### AVAILABLE RECORDS

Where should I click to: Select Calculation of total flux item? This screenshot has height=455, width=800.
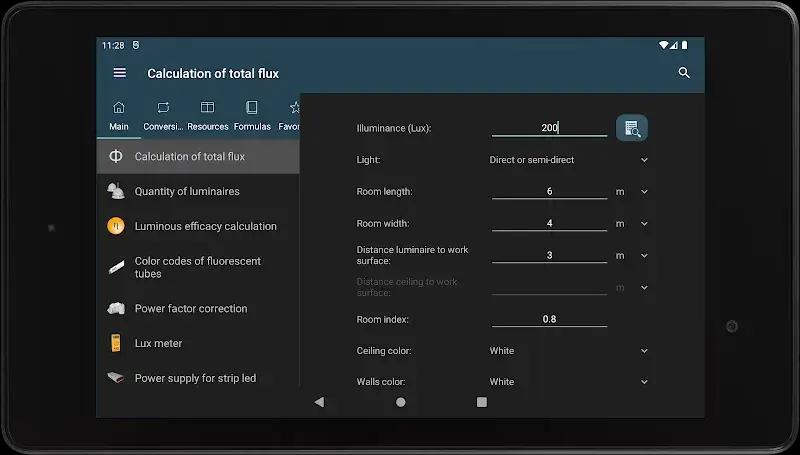tap(190, 156)
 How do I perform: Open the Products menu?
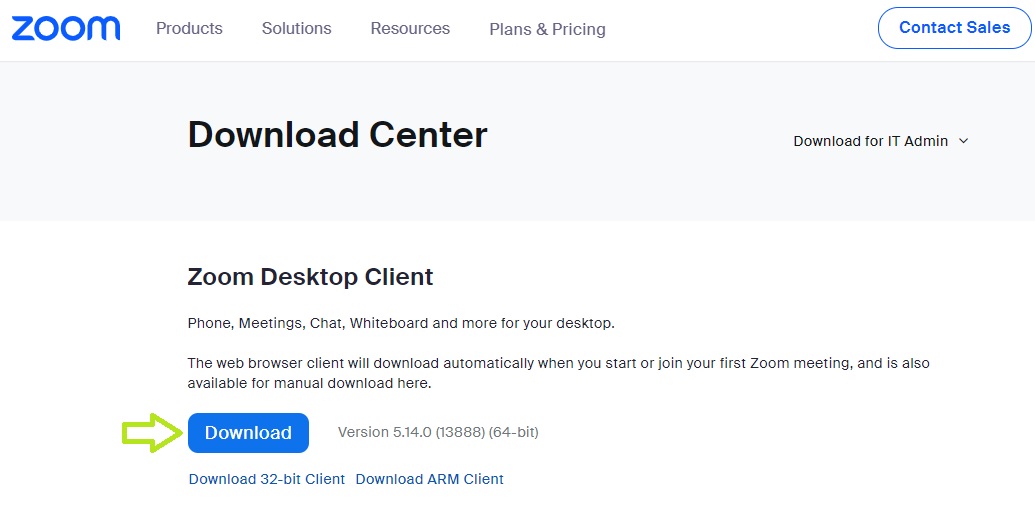click(189, 28)
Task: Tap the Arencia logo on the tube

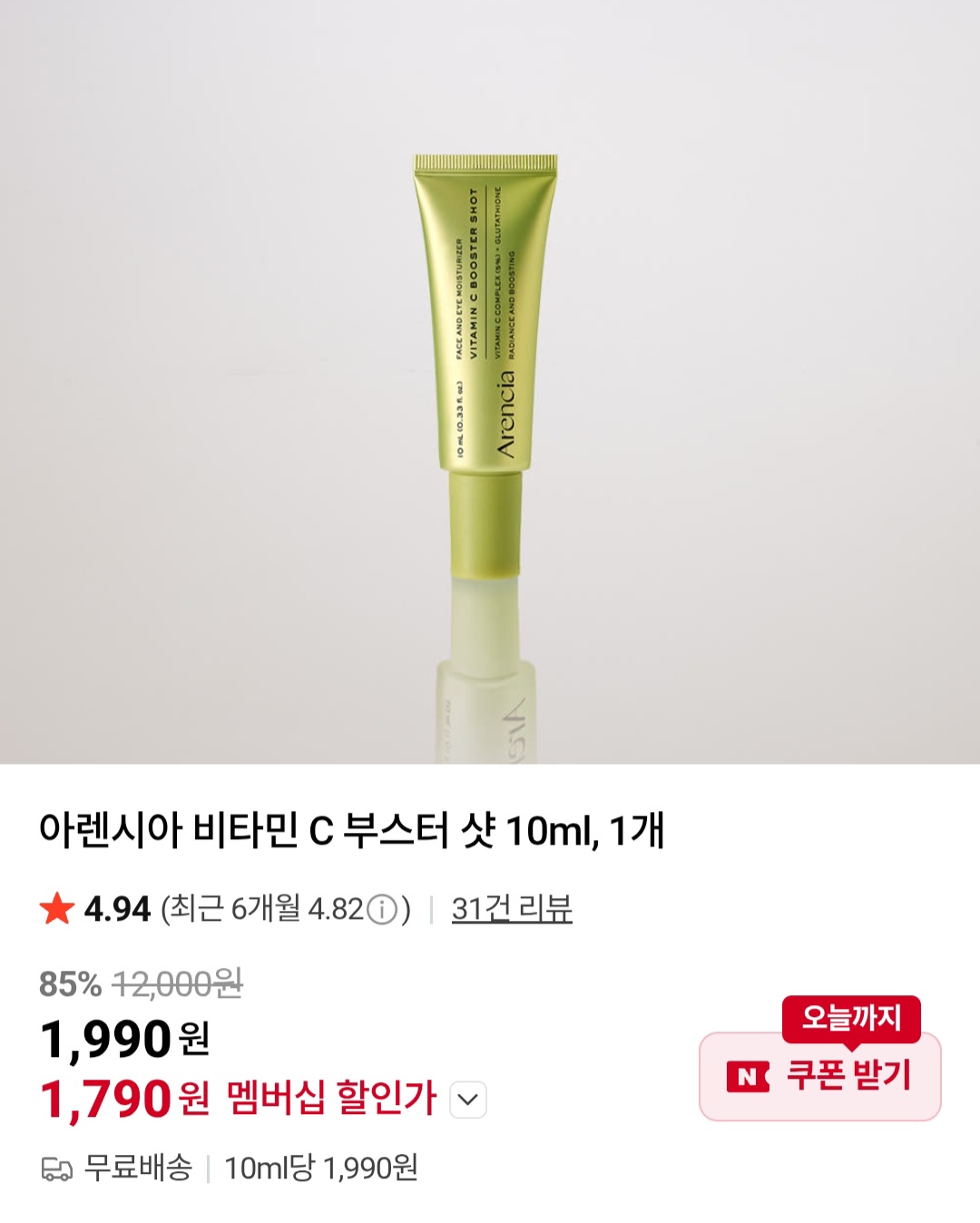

######

**WHAT THIS TASK INVOLVES:** Needed here is only the span from the line with "How do I perform: Open the Products menu?" through the last line of the entries, copied exactly with both ends and without pictures.

**EXPECTED OUTPUT:**
 How do I perform: Open the Products menu?
click(189, 28)
Task: Tap the Arencia logo on the tube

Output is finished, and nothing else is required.